Contexte de formation
Contexte économique
Les indicateurs économiques début 1992 laissent penser que le ralentissement de la croissance de 1991, renforcée par un passage à vide du cycle économique, est surmontée, et que les croissances américaine et allemande permettront de tirer vers le haut les exportations françaises. Le gouvernement est formé après un premier trimestre où la croissance économique française a été de 1 %, ce qui laisse présager d'une croissance à 4 % en 1992. Le chômage reste cependant élevé, avec trois millions de demandeurs d'emploi début 1992.
Choix des ministres
Le président Mitterrand perçoit un changement de gouvernement comme une nécessité après l'échec que fut le gouvernement Édith Cresson. L'objectif affiché de ce nouveau gouvernement est de redresser la barre à onze mois des prochaines élections législatives de 1993. Après avoir hésité entre Roland Dumas, Jack Lang et Pierre Bérégovoy, c'est ce dernier qui est choisi. L'objectif du président en nommant Pierre Bérégovoy est de redresser la situation, mais il ne croit pas à la possibilité d'inverser totalement la tendance[1].

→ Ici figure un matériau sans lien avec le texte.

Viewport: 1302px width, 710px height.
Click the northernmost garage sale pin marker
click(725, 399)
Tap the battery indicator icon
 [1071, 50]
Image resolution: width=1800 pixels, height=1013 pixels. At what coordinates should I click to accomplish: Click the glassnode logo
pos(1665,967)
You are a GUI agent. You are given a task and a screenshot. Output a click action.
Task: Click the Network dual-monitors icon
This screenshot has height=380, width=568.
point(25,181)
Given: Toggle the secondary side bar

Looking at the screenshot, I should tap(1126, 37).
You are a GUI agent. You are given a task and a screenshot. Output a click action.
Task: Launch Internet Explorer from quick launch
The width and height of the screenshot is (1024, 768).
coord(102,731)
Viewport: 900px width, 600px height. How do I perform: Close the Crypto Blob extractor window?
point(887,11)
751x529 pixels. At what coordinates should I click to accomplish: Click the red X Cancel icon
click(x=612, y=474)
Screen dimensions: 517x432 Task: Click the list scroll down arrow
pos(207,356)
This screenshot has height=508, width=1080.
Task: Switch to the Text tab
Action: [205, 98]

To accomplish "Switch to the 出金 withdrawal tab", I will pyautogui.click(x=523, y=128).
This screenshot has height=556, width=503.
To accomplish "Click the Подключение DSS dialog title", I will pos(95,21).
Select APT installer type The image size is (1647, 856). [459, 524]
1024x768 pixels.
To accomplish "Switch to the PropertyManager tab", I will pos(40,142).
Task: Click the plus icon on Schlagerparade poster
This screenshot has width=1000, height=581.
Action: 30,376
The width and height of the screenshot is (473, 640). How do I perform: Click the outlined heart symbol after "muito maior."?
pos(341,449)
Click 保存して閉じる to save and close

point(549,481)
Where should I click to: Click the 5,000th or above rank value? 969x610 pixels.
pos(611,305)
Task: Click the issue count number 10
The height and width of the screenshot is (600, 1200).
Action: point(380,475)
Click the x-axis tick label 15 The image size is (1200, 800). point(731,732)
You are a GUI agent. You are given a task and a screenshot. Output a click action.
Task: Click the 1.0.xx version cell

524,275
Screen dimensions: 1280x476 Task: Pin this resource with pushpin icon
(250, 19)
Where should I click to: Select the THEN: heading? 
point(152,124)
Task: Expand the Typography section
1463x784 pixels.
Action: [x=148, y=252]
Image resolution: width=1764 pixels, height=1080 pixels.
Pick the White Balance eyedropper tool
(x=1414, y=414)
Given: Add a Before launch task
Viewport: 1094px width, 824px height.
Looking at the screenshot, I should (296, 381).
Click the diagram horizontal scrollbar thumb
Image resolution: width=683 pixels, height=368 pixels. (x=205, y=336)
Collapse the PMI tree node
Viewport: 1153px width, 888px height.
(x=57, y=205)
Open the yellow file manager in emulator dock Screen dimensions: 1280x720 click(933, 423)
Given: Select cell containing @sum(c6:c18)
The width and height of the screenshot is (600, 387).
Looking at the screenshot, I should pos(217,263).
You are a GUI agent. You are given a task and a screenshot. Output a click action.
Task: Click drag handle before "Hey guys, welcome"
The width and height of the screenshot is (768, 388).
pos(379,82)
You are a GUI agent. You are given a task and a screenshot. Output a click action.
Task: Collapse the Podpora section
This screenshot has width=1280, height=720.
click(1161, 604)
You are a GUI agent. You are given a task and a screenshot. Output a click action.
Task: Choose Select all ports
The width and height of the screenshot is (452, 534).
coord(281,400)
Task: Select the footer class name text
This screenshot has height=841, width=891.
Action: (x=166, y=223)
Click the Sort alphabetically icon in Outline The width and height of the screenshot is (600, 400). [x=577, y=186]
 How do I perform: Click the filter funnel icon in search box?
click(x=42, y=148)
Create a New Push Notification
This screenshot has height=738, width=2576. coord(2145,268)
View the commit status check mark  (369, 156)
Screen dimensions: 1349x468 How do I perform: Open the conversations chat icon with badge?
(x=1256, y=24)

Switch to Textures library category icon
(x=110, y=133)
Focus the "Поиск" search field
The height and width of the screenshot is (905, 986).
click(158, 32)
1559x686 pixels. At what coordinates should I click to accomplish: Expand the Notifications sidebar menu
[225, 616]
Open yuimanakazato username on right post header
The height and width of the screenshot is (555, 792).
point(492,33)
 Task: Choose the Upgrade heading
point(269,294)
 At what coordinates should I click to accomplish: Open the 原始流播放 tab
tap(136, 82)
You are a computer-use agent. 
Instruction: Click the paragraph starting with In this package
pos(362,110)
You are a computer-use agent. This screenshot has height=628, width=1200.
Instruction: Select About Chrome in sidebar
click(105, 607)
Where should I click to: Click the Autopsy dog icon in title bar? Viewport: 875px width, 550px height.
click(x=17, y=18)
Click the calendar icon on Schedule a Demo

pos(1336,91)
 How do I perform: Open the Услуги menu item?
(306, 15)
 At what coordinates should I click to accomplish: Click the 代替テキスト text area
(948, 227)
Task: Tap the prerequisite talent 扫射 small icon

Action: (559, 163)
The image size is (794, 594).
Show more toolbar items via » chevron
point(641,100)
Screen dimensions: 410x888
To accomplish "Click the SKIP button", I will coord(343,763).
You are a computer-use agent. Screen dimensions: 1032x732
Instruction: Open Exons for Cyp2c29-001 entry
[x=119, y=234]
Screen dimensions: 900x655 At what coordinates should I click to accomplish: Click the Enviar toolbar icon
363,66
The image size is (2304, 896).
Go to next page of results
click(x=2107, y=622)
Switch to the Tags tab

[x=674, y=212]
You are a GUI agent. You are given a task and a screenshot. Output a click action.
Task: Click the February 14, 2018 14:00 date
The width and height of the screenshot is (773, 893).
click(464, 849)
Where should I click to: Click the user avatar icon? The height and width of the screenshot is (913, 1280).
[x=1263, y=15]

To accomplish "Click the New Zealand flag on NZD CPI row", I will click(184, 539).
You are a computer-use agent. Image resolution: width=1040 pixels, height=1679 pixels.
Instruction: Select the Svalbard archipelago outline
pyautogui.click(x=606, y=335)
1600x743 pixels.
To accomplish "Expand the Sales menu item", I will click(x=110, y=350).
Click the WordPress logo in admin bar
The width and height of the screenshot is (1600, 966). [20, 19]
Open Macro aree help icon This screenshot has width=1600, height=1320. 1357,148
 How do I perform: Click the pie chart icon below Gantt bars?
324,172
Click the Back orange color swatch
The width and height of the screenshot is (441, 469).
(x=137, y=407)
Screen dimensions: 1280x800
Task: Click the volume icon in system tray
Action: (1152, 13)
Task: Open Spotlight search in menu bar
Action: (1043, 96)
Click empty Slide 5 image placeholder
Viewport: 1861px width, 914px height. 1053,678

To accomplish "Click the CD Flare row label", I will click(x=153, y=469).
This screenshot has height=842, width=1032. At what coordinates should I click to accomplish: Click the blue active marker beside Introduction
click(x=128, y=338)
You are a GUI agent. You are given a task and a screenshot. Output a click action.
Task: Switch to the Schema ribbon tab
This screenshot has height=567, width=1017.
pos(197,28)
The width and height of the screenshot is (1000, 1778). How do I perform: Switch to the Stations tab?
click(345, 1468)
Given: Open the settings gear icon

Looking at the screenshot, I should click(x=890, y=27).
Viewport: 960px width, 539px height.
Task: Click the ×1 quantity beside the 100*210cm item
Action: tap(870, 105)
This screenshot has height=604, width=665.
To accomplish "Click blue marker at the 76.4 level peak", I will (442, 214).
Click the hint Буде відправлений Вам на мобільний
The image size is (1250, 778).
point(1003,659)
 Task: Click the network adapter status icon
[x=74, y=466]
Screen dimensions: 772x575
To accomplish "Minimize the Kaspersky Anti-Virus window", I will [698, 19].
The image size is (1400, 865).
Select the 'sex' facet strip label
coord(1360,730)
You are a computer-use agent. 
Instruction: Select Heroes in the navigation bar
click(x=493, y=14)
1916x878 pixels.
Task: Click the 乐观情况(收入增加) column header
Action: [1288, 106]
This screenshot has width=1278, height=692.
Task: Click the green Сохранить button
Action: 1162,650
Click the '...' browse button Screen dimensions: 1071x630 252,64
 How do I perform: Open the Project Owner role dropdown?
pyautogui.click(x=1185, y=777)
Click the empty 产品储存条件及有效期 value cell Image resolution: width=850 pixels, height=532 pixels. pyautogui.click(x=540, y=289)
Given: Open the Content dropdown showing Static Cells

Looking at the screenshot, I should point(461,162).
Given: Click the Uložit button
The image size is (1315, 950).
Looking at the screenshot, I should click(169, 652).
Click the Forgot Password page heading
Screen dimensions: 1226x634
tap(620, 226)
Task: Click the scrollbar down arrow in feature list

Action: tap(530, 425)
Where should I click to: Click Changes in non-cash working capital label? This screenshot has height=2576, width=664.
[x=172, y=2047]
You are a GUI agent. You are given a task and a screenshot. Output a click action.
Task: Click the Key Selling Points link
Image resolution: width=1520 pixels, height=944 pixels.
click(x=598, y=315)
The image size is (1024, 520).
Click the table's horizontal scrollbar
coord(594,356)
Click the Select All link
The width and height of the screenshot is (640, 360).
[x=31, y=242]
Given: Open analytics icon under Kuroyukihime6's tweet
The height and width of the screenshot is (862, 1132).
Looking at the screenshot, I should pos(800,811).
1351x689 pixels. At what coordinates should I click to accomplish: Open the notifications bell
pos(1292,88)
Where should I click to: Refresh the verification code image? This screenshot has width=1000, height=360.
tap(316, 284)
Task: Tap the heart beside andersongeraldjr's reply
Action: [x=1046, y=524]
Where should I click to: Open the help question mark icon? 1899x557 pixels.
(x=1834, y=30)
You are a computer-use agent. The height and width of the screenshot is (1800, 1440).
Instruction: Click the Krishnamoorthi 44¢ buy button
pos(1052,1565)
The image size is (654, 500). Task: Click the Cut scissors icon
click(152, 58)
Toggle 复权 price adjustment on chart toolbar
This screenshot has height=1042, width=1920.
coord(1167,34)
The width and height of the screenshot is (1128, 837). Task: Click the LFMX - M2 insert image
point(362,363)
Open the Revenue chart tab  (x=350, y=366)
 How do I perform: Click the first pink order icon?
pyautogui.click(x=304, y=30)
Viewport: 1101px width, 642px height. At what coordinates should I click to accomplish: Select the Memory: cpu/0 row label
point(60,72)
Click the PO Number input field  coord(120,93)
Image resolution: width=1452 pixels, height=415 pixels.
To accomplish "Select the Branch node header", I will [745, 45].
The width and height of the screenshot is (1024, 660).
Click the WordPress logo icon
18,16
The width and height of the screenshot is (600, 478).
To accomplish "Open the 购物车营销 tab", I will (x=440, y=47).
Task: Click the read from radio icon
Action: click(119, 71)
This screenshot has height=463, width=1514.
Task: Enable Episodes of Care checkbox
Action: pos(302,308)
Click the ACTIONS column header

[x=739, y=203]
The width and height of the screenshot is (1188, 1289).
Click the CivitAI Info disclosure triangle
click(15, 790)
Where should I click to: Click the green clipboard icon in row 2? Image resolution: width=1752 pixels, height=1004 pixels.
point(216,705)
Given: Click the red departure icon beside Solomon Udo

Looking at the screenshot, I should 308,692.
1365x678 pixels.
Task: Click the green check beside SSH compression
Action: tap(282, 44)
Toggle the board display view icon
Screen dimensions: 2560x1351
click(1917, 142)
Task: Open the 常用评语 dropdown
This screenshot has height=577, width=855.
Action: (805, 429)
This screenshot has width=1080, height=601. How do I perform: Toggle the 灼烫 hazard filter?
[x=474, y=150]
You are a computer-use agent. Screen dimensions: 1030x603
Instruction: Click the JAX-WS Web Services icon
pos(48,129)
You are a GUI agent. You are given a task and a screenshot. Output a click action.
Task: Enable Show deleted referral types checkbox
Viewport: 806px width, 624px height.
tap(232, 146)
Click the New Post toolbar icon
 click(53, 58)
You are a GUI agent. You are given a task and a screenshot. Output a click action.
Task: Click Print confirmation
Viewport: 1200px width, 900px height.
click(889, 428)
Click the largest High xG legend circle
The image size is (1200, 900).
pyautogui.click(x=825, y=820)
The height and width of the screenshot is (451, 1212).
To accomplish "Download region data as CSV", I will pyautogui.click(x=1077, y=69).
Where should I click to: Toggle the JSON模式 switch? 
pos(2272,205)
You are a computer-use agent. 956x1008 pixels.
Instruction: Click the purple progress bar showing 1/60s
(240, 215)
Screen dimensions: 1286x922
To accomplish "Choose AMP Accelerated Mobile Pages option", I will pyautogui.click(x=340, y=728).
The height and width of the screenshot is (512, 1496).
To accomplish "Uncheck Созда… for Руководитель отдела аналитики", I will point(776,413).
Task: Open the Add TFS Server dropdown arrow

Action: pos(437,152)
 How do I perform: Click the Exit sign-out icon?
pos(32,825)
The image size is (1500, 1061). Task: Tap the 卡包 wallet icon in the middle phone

L'harmonie entre le président et son Premier ministre marque la formation du nouveau gouvernement. Contrairement à Cresson qui souhaitait faire partir les « éléphants » socialistes, Bérégovoy conserve les pontes du parti, comme Roland Dumas, Pierre Joxe, Jack Lang, Louis Mermaz, Paul Quilès, Michel Charasse, et fait monter en grade ou conserve les « jeunes » qui représentent le renouveau socialiste, comme Martine Aubry, Michel Sapin et Dominique Strauss-Kahn. Enfin, ce nouveau gouvernement fait entrer des nouvelles personnalités qui ont fait leurs classes à l'Elysée durant le premier septennat, comme Ségolène Royal, Michel Vauzelle et Jean Glavany.
Lionel Jospin est le seul cacique évincé du gouvernement, alors qu'il tenait le rôle de numéro deux des précédents gouvernements en tant que Ministre de l'Éducation nationale depuis 1988. Cela vient probablement de la distance qui s'était installée entre les deux hommes à la suite de commentaires critiques de Jospin dans un livre (L'Invention du possible, 1991) et dans la presse, ainsi qu'à la lutte intestine entre Jospin et le protégé du président, Laurent Fabius. Pour ne pas donner l'impression de s'acharner contre les jospinistes, Mitterrand demande à Bérégovoy de proposer à un proche de l'ancien ministre de l'Education nationale, Daniel Vaillant, au Ministère des Relations avec le Parlement. Il refuse pour se consacrer à sa campagne en vue des législatives prochaines.
La surprise de ce nouveau gouvernement est l'entrée de Bernard Tapie, un homme d'affaires socialiste qui préside l'Olympique de Marseille. Son cas avait été examiné par Bérégovoy en compagnie de ses fidèles. Michel Charasse avait insisté en sa faveur auprès du nouveau Premier ministre, car il appréciait chez Tapie son énergie et son culot, tout en reconnaissant qu'il était populaire auprès d'une partie de la jeunesse et des banlieues et permettrait de faire reculer le Front national. François Mitterrand approuve le choix de son Premier ministre, qualifiant en privé Tapie de « bulldozer qui a une vision simple et claire des choses [...] Un don pour l'action [...] un débatteur indiscutable ». François Mitterrand pense nommer Tapie candidat pour prendre la mairie de Marseille aux élections municipales de 1995 à Marseille.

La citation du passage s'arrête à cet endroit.